Immediately after the credits we get some less subtle indications of Rick’s outlook, with his dismissal of God and traditional schooling, which he describes as a place where “they give you a carton of milk and a piece of paper that says you can go take a dump or something.”

Which is one of the things that caught me most by surprise while rewatching the “Rick and Morty” pilot: it is already dialed in to the nature of the characters and the anarchistic message right from the beginning. Upon originally viewing the “Rick and Morty” pilot I had found it light-weight, with Rick’s cavalier use of violence and non-stop callousness more akin to the no-consequences, no-continuity worlds of “Superjail” or “Aqua Teen Hunger Force.” But “Rick and Morty” is not a consequence free zone. Instead, it’s a world where consequences are trivial in the face of a universe with endless permutations. It’s a surprisingly meaningful difference that somehow elevates “Rick and Morty” and grants it a greater capacity to shock in an Adult Swim landscape populated with plenty of shows trying to one-up each other (their new show “Mr. Pickles” is only the latest example).

In short order Rick murders a bully, smuggles illegal mega-seeds, and implicates his nephew in the murder of space cops.

There are two scenes that stood out for me once again.

The first is this:

The enthusiastic creature born of a human, then experiencing a truncated lifespan full of frantic meaninglessness, seems like an idea that “Star Trek: The Next Generation” would take 42 minutes to investigate (“The Child” isn’t quite that, but close). But “Rick and Morty” breezes right by it, with only Rick’s mantra, “Don’t think about it!” forcing us to dwell on it.

The other moment:

While Rick blowing up Earth with a neutrino bomb while drunk is the dark side of his (seemingly justified) nihilism, here is the other side of his philosophy. Yeah, he has his cousin kill some bug-TSA, but there’s something undeniably appealing about Rick’s rationalization for always taking what he wants. I suppose it’s a kind of pan-dimensional Randianism, the thought of which would usually make me puke, but it makes Rick seem almost swashbuckling in the moment.

After that the rest of the “Rick and Morty” pilot wraps up the parental side-plot, which gives Beth and Jerry some dull “real” concerns by having them contemplate putting Rick in a nursing home. It’s definitely the show’s most boring element, with Rick and Morty talking to Morty’s parents for maybe as much as a full minute (an eternity in animation time). But the parental, “Morty must go to school” plotline also contains the seeds of its own destruction, as Beth and Jerry relent and, as far as I can recall, never bring it up again for the rest of “Rick and Morty” Season 1.

The "Rick and Morty" Rewatch Will Be Back!

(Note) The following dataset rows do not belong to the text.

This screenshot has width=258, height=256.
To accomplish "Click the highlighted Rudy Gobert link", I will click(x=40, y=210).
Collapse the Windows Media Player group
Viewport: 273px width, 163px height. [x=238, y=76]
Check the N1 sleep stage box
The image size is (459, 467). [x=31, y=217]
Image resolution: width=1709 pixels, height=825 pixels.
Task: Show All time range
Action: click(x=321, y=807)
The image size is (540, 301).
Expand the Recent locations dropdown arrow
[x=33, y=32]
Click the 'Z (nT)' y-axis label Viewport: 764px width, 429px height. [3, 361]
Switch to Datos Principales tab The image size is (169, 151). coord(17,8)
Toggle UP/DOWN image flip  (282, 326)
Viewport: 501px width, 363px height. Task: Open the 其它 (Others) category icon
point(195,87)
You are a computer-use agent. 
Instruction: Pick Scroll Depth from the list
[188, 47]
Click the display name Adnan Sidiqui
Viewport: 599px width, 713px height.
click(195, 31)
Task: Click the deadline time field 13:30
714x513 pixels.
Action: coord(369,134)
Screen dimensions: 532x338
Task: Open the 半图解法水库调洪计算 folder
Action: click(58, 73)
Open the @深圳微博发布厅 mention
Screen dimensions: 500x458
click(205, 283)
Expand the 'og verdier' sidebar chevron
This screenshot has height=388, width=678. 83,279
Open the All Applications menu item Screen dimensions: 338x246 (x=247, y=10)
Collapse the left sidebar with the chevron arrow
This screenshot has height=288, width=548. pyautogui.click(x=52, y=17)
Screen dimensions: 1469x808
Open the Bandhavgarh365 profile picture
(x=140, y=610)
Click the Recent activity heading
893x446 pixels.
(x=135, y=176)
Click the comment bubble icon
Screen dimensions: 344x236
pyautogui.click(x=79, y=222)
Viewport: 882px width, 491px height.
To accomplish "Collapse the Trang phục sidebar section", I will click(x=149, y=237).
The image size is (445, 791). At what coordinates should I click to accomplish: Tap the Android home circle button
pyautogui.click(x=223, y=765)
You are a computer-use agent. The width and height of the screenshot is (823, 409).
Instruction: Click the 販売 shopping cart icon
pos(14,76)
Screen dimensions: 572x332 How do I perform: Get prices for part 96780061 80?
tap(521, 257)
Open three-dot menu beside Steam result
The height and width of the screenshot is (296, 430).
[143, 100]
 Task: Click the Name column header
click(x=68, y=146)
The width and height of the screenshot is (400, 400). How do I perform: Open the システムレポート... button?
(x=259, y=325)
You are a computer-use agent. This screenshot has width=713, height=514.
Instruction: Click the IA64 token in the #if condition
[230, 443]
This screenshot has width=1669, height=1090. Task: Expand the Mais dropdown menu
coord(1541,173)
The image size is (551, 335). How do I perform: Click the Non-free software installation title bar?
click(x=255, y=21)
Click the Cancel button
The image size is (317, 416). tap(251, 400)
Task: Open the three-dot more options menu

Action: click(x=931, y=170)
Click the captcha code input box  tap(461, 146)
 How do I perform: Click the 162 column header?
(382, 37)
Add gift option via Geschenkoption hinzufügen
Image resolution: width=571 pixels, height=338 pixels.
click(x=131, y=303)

I’ll be continuing with my rewatch of “Rick and Morty” in celebration of the “Rick and Morty” Season 1 DVD and Blu-ray release, but for now let’s leave the last words to Rick:

“Rick and Morty and their adventures, Morty. Rick and Morty forever and forever a hundred years Rick and Morty… a hundred days Rick and Morty all day a hundred times…”

Small Things:

  • Rick’s hair blows back when he opens a portal… a nice detail.

  • The aliens are awesome. And yeah, I know there are more Cronenbergs to come.

  • Rick understands the nature of Morty as a character right in the pilot: “Not very charismatic. Makes you kinda an underfoot character.”

  • Rick’s drunk spittle takes on a lot of different forms in the pilot, including some baby-like dribbling.

  • The sequence where Rick convinces Morty to put the megaseeds up his butt is pretty much a less disgusting version of the original cartoon short (be warned: very gross).

  • There’s a yellow Ferengi at the spaceport, plus a lot of great smalltalk.

  • Rick’s science vagueness is always hilarious: “I’m gonna be able to do all kinds of things with them… all kinds of science”

  • The pilot doesn’t have an after-credits sequence!